Many are talking about carbon farming: use of agriculture to build soil carbon and simultaneously draw carbon out of the air. Many are making hyperbolic-sounding claims about the potential of carbon farming. What really is the potential? How do we enable carbon farming to achieve a dramatic carbon redistribution from air to soil?

InsideClimate News highlights five practices to help sequester carbon in soil:

The Carbon Cycle Institute calls out over 25 measures for landowners and farmers to promote carbon storage. These measures should not look new. USDA NRCS has been promoting several of these practices for decades. Some avoid wind and water erosion as direct carbon loss, like windbreaks/shelterbreaks and riparian restoration. Others help actively build carbon in the soil, like multi-story cropping.

In terms of potential, 2% soil carbon is often referenced as a carbon level in soils. That’s 20,000 ppm. Compare that with the 410 ppm in the atmosphere, and the 60 ppm we’re told we need to draw out of the atmosphere, and you clearly see the orders of magnitude of greater potential concentration in soil, even if the soilsphere is smaller than the atmosphere.

Discussion of quantity is not sufficient, as we need to talk about rates of sequestration. How quickly can we put carbon back into the soil through these practices? Studies suggest 1.6 – 3.2 metric tons of carbon/acre/year from perennial agriculture. Marin Carbon Project reports roughly 1 ton/acre/year from compost application to grasslands.
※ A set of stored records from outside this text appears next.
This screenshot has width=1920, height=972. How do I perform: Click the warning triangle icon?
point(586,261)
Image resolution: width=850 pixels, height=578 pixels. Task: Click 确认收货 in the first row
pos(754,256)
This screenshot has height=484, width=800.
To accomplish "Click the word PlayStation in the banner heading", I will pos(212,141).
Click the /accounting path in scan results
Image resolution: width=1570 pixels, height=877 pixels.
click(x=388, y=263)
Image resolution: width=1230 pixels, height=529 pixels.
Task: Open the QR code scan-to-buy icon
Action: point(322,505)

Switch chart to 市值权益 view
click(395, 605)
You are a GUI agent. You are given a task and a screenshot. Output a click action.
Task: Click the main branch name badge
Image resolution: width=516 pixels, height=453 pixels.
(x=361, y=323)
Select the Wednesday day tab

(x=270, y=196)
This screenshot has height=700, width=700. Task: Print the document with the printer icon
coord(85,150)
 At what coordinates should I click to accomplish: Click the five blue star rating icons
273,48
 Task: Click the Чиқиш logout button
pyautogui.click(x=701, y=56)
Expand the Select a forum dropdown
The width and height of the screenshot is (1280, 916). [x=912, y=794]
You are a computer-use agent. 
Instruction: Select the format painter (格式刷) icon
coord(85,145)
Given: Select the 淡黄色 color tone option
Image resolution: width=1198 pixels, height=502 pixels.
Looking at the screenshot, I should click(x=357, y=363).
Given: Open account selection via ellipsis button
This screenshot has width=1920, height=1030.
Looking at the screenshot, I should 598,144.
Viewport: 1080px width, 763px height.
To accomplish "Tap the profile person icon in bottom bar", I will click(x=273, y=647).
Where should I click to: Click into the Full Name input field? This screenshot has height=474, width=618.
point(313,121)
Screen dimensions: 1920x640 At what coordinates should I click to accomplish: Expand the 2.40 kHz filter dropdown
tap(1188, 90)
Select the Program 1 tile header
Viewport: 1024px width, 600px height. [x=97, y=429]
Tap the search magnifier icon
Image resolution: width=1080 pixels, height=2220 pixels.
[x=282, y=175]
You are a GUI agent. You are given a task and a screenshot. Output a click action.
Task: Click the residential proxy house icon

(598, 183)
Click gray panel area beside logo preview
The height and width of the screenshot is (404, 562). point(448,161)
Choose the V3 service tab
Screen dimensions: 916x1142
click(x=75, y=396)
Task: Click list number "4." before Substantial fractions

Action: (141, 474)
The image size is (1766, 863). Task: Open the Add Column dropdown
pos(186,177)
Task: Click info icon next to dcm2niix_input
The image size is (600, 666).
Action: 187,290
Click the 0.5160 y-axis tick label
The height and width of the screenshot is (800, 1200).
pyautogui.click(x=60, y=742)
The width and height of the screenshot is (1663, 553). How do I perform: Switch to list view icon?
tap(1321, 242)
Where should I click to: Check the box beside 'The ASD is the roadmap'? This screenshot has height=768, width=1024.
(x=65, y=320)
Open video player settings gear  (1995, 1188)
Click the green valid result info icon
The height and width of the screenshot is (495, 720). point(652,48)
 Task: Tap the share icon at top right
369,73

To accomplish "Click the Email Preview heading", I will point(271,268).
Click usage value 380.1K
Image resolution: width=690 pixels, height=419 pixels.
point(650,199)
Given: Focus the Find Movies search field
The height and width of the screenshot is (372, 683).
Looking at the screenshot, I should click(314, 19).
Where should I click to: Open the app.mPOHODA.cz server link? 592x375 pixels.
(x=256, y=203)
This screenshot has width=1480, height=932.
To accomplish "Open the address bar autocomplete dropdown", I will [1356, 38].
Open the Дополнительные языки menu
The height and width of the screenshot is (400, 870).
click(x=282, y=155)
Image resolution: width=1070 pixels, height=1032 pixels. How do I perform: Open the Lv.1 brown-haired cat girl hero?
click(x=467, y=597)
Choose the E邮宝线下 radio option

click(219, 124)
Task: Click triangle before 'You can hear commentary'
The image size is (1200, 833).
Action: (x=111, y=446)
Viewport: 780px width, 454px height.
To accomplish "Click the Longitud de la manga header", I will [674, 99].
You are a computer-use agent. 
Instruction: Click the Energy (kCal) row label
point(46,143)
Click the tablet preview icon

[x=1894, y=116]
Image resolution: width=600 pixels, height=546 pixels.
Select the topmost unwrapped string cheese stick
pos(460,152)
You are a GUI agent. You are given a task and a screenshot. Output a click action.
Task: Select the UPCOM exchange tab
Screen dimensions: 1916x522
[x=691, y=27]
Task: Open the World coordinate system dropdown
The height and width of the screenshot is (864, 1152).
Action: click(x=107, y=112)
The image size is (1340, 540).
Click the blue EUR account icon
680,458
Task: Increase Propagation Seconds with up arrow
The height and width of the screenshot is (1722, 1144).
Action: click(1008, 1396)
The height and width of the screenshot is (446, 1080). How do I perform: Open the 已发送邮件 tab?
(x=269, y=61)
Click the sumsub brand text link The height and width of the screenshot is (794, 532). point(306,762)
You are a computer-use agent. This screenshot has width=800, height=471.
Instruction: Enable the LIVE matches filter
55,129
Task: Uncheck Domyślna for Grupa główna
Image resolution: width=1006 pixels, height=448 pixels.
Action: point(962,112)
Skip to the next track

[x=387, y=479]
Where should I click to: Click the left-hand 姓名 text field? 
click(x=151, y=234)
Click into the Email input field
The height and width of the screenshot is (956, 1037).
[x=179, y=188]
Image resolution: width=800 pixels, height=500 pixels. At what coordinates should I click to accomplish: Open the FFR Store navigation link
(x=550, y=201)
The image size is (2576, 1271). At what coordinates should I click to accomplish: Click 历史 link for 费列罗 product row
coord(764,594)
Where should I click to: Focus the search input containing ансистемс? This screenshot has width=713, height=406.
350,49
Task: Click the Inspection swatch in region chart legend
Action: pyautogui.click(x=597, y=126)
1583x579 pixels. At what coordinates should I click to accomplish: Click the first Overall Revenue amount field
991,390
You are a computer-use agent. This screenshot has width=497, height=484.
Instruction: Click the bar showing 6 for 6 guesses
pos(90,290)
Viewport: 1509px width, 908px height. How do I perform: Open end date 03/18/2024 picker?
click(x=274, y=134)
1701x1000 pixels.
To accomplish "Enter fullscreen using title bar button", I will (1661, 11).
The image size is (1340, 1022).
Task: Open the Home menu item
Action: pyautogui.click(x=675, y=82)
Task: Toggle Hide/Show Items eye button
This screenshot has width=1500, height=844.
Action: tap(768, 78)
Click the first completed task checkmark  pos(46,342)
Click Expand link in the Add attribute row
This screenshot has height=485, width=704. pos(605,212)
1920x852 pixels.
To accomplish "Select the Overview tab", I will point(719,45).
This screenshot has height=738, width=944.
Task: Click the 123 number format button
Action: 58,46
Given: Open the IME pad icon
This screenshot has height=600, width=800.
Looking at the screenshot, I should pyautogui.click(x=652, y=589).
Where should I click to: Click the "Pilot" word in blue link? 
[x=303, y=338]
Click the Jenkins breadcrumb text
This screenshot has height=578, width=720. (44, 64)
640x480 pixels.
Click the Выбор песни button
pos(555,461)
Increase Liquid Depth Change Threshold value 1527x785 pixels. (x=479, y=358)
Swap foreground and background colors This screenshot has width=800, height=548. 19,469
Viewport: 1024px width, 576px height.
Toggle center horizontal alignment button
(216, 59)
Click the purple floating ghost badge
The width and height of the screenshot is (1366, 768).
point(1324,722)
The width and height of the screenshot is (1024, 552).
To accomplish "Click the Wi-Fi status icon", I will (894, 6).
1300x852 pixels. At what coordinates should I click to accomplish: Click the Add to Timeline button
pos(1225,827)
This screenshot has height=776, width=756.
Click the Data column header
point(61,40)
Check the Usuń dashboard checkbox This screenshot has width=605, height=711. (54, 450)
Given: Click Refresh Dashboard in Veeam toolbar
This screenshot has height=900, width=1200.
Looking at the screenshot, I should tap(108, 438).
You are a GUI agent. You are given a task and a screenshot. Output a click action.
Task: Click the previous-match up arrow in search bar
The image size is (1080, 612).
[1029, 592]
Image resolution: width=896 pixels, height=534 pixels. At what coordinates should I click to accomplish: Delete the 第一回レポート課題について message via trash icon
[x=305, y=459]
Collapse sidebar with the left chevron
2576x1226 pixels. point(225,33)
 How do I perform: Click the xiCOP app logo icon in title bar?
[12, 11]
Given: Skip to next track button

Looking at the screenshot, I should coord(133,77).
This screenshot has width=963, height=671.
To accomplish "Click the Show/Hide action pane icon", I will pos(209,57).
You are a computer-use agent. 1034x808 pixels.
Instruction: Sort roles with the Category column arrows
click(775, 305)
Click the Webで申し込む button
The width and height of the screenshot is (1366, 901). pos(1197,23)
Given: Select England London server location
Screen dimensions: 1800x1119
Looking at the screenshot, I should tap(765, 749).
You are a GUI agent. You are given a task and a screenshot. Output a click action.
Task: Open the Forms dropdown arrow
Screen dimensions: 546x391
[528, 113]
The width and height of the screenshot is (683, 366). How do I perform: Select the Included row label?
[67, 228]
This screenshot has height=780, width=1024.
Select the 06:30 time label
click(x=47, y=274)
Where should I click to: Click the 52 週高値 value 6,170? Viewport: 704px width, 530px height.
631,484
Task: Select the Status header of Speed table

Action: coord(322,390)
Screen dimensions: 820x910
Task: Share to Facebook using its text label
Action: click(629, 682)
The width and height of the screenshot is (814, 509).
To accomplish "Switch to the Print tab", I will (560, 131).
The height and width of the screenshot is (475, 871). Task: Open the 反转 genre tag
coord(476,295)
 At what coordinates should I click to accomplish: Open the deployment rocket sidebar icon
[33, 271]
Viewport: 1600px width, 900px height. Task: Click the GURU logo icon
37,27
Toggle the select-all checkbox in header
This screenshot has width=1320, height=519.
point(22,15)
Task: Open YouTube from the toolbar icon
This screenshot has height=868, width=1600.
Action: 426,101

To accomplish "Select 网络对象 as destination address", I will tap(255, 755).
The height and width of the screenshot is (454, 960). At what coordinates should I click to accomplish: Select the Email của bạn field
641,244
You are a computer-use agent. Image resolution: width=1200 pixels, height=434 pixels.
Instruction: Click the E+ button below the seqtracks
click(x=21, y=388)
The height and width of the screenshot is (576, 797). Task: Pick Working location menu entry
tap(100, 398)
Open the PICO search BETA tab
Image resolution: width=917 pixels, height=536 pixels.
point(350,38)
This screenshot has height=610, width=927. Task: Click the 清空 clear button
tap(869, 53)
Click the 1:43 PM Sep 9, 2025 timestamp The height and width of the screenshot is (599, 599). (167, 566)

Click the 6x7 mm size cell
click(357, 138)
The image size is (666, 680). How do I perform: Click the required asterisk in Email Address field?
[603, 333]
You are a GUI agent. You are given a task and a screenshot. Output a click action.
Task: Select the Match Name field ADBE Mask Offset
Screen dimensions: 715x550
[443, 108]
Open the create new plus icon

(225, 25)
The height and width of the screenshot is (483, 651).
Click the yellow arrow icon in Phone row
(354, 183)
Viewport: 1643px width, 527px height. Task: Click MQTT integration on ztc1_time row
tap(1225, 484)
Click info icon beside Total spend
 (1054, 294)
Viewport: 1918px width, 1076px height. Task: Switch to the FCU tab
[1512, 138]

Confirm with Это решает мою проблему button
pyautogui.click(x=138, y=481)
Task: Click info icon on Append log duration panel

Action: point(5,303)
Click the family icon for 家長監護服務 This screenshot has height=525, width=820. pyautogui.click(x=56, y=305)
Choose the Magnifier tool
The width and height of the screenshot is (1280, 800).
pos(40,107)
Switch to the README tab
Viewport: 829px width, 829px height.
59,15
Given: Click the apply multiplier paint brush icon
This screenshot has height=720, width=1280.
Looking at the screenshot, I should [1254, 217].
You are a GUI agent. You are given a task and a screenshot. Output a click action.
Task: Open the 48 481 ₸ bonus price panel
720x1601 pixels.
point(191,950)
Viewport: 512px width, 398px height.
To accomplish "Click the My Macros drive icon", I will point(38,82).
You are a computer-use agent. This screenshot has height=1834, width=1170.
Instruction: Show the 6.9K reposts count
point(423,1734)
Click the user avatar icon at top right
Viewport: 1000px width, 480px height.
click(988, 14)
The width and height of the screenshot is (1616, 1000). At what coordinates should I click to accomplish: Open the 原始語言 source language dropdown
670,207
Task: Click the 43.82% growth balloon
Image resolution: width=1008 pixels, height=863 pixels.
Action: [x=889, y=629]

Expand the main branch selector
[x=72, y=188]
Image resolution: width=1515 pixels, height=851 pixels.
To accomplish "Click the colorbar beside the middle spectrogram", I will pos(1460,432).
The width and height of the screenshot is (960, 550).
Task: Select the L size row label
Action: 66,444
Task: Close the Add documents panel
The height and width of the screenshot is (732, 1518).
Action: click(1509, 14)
Perhaps the seminal work on the topic, the Carbon Farming Solution by Eric Toensmeier details carbon sequestration potential among many crops, climates and landscapes.

Tools to help gauge the impact of farming and ranching include COMET-Farm, allowing farms in the U.S. to provide an array of inputs and details on their soil type and management techniques to get estimates on the greenhouse gas benefits of their practices.

There is a greater awareness now of the opportunity to shift significant portions of agriculture from a problem to a solution, from a greenhouse gas source to a carbon sink. That solution is worthy of serious investment by food processors, government agriculture agencies, the investor community and, of course, farmers. Forums like the Regenerative Earth Summit and NoRegrets Initiative are working on those fronts, but much more work is needed. The business case is there for everyone involved, if there is collaboration through the entire supply-chain (or supply-cycle – value from customer comes back to the farm) to make it happen.